Question

Water is flowing at the rate of 5km/hr through a pipe of diameter 14cm into rectangular tank which is 50 m long and 44m wide determine the time for it to rise by 7 cm

Answer

**step1** Understanding the problem and converting units

The problem asks us to determine the time it takes for water flowing from a pipe to raise the water level in a rectangular tank by a specific height. To solve this, we need to compare the volume of water required in the tank with the rate at which water flows from the pipe.
First, we must ensure all measurements are in consistent units. Let's convert all given values to meters and hours.
The speed of water flow is given as 5 kilometers per hour.
To convert kilometers to meters, we multiply by 1000:
$$5 \text{ km/hr} = 5 \times 1000 \text{ m/hr} = 5000 \text{ m/hr}$$
The diameter of the pipe is 14 centimeters.
To convert centimeters to meters, we divide by 100:
$$14 \text{ cm} = 14 \div 100 \text{ m} = 0.14 \text{ m}$$
The dimensions of the rectangular tank are 50 meters long and 44 meters wide. These are already in meters.
The desired rise in water level is 7 centimeters.
To convert centimeters to meters, we divide by 100:
$$7 \text{ cm} = 7 \div 100 \text{ m} = 0.07 \text{ m}$$

**step2** Calculating the volume of water needed in the tank

Next, we calculate the total volume of water that needs to be added to the rectangular tank for its water level to rise by 0.07 meters.
The formula for the volume of a rectangular prism (like the tank) is Length × Width × Height.
Length of the tank = 50 meters
Width of the tank = 44 meters
Desired height rise = 0.07 meters
Volume needed $$= 50 \text{ m} \times 44 \text{ m} \times 0.07 \text{ m}$$
First, multiply the length by the width:
$$50 \times 44 = 2200 \text{ square meters}$$
Now, multiply this area by the desired height rise:
$$2200 \times 0.07$$
We can perform this multiplication as:
$$2200 \times \frac{7}{100} = \frac{2200 \times 7}{100} = \frac{15400}{100} = 154 \text{ cubic meters}$$
So, the tank needs to accumulate 154 cubic meters of water.

**step3** Calculating the cross-sectional area of the pipe

The water flows through a pipe, which has a circular opening. We need to find the area of this circular cross-section.
The diameter of the pipe is 0.14 meters.

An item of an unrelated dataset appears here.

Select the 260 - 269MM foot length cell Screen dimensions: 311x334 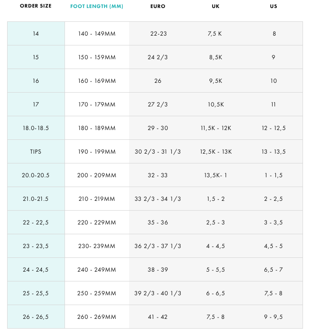[97, 317]
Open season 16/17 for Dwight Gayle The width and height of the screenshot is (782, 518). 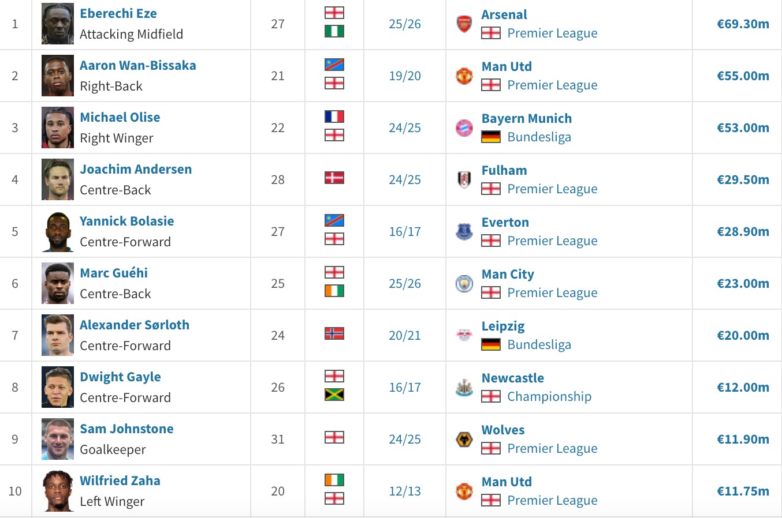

The radius of a circle is half of its diameter.
Radius of the pipe $$= 0.14 \text{ m} \div 2 = 0.07 \text{ m}$$
The formula for the area of a circle is $$\pi \times \text{radius} \times \text{radius}$$. We will use the approximation for Pi, which is $$\frac{22}{7}$$, as 0.07 is a multiple of 7.
Area of pipe's cross-section $$= \frac{22}{7} \times 0.07 \text{ m} \times 0.07 \text{ m}$$
$$= \frac{22}{7} \times (0.0049) \text{ square meters}$$
To simplify, divide 0.0049 by 7:
$$0.0049 \div 7 = 0.0007$$
Now, multiply this by 22:
$$22 \times 0.0007 = 0.0154 \text{ square meters}$$
Thus, the cross-sectional area of the pipe is 0.0154 square meters.

**step4** Calculating the volume of water flowing from the pipe in one hour

The volume of water that flows out of the pipe in a given time is found by multiplying the cross-sectional area of the pipe by the speed (distance the water travels) in that time.
The flow speed is 5000 meters per hour.
Volume of water flowing per hour $$= \text{Cross-sectional area} \times \text{Flow speed}$$
$$= 0.0154 \text{ m}^2 \times 5000 \text{ m/hr}$$
To perform the multiplication $$0.0154 \times 5000$$:
We can first multiply 0.0154 by 1000, which shifts the decimal point three places to the right:
$$0.0154 \times 1000 = 15.4$$
Then multiply the result by the remaining 5:
$$15.4 \times 5 = 77.0$$
So, 77 cubic meters of water flows out of the pipe every hour.

**step5** Determining the time taken

We now know that the tank needs 154 cubic meters of water, and the pipe delivers 77 cubic meters of water every hour.
To find out how many hours it will take to fill the required volume, we divide the total volume needed by the volume that flows per hour.
Time taken $$= \frac{\text{Total volume needed}}{\text{Volume flowing per hour}}$$
Time taken $$= \frac{154 \text{ cubic meters}}{77 \text{ cubic meters per hour}}$$
$$154 \div 77 = 2$$
Therefore, it will take 2 hours for the water level in the rectangular tank to rise by 7 centimeters.